Some liquids will contain abrasive solids. Abrasion can come from harsh mineral conditions of water (i.e., hard water, dirty water, gritty water, reclaim water) causing excessive wear of pump components. Water softeners can reduce hard water conditions. Inlet filters and settling tanks can help with dirty, reclaim or gritty water conditions. For optimum life performance we recommend water quality meet the specification below:
- Particle size not to exceed 50 micron
- TSS not to exceed 50 PPM
- pH maintained between 5-9
- Sediment pits must be cleaned regularly
- Reclaim and pumping system must be kept in good operating condition
Damage cause by abrasion can be identified by examining the high pressure seal and/or ceramic plunger for scoring as illustrated above.
Many Cat Pumps operate in water conditions more aggressive than the specification above (i.e., reclaim water) yet will provide a satisfactory pump life to the customer because of the care and maintenance support from the customer.
A liquid’s acidic or alkalinity properties defined by its pH number is another consideration when selecting a pump. Cat Pumps recommends the liquid being pumped be within a range of 5 to 9 pH (7 pH is normal water). Liquids rated at a pH of 5 or less will require a seal change and fluid manifold material change (i.e., stainless steel). The same applies to liquids at a pH of 9 or greater. We provide a variety of seal material options to meet a broad range of chemical compatibility requirements.
Temperature is another liquid characteristic that can impact pump performance. The minimum liquid temperature of water that can be pumped with Cat Pumps standard plunger and piston pumps is 34°F (1°C). Below 34°F (1°C) water will begin to freeze and crystallize. Standard pump elastomers are only rated to -22°F (-30°C). Below this temperature, contact Cat Pumps.
Pumping liquid that is lower in temperature than the atmospheric temperature can cause condensation at the back of the plunger and on the plunger rod. If this freezes, it is probable that the ice will damage the oil seals and low-pressure seals as the pump operates.
The maximum liquid temperature of water that can be pumped with Cat Pumps standard plunger and piston pumps from a non-pressurized overhead tank is 130°F (54°C). Pumping higher temperature liquids can increase the risk of cavitation and cause premature wear of the seals. Liquid vapor pressure changes with increased temperature as well.
Operation above 130°F (54°C) can be achieved with changes in seal materials, lower rpm, and increased inlet pressure. For each degree above 130°F (54°C), the inlet pressure should be increased by 0.5 psi. Review our Temperature Whiteboard Sessions Video or our Inlet Pressure vs. Water Temperature support document for more information.
Special consideration should also be given to handling by-pass liquid. Proper sizing of the holding tank and location of the return by-pass line are critical in accommodating elevated temperatures. In systems with the by-pass routed back to the pump inlet, the installation of a thermal valve is necessary. Contact our technical team for further recommendations on high-temperature systems.

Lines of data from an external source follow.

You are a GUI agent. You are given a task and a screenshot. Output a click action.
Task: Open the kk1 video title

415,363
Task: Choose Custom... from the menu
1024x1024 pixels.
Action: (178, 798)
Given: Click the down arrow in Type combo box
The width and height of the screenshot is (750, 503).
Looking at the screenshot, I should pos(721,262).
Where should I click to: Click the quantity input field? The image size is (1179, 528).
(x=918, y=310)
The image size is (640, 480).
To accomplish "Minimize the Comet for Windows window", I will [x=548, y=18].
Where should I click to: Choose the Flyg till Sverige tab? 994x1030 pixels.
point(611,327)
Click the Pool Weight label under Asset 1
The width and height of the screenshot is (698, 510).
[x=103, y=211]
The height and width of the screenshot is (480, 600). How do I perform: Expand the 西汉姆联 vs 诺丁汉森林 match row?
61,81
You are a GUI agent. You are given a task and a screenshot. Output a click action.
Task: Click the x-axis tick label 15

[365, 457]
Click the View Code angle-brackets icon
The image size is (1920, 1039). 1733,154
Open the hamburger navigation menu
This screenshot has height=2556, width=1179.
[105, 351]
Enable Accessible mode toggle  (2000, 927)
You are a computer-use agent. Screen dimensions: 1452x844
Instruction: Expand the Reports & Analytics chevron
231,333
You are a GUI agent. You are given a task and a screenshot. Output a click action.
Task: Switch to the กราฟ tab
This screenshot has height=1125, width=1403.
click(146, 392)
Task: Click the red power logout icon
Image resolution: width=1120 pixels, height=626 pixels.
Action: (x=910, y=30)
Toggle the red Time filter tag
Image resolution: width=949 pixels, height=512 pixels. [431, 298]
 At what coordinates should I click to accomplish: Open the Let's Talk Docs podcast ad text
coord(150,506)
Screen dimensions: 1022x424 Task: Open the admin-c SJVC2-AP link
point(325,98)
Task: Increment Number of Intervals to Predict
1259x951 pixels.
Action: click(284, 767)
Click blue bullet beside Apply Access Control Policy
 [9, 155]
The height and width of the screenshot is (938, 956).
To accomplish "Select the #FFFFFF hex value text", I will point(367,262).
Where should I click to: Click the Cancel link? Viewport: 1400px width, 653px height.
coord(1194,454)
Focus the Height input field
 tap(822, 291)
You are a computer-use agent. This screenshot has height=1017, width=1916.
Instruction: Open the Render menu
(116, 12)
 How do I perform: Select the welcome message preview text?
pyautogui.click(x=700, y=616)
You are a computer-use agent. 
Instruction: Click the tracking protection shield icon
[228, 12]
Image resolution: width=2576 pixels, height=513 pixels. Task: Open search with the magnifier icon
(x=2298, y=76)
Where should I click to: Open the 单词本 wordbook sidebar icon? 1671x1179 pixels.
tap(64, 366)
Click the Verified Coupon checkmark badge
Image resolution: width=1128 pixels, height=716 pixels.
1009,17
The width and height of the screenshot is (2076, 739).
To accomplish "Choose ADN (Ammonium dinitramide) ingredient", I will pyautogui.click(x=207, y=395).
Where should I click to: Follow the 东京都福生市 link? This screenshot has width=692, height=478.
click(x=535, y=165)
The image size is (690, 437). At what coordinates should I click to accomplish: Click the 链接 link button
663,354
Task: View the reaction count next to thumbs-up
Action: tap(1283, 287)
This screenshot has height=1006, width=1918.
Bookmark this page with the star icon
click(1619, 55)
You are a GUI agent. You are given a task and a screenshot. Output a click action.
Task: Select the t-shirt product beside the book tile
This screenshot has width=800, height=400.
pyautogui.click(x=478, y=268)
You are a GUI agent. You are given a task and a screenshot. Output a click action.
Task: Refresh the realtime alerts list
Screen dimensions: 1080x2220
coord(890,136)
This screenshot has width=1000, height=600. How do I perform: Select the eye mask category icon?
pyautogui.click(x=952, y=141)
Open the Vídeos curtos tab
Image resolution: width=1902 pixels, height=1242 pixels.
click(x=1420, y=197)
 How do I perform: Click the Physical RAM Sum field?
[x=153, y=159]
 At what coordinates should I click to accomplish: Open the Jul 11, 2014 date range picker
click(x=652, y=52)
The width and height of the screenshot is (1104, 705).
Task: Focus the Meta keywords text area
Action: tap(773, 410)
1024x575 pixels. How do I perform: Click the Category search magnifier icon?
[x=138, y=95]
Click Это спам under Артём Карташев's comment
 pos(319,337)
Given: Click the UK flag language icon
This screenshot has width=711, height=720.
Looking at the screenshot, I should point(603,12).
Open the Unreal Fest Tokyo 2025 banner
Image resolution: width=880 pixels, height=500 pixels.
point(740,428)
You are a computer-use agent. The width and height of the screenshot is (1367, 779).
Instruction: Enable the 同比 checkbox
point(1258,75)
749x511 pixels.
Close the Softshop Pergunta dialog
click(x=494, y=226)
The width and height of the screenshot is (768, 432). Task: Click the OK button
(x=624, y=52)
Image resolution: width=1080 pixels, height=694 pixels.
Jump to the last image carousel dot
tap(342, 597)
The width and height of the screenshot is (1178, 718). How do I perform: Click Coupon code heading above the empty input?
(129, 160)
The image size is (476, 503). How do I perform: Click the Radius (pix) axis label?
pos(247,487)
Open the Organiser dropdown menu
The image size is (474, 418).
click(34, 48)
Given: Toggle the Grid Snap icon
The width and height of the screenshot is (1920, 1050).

For liquids with more aggressive characteristics, (i.e., hard water, more acidic or basic, elevated temperatures) reduce the pump speed (rpm) of the pump to increase seal life.
A liquid’s thinness or thickness at a given temperature is referred to as its viscosity. Cat Pumps recommends that the viscosity not exceed 500cP (2500 SSU). Viscosity will change with temperature. Typically as a liquid is heated, viscosity decreases. When a liquid is cooled, the viscosity increases.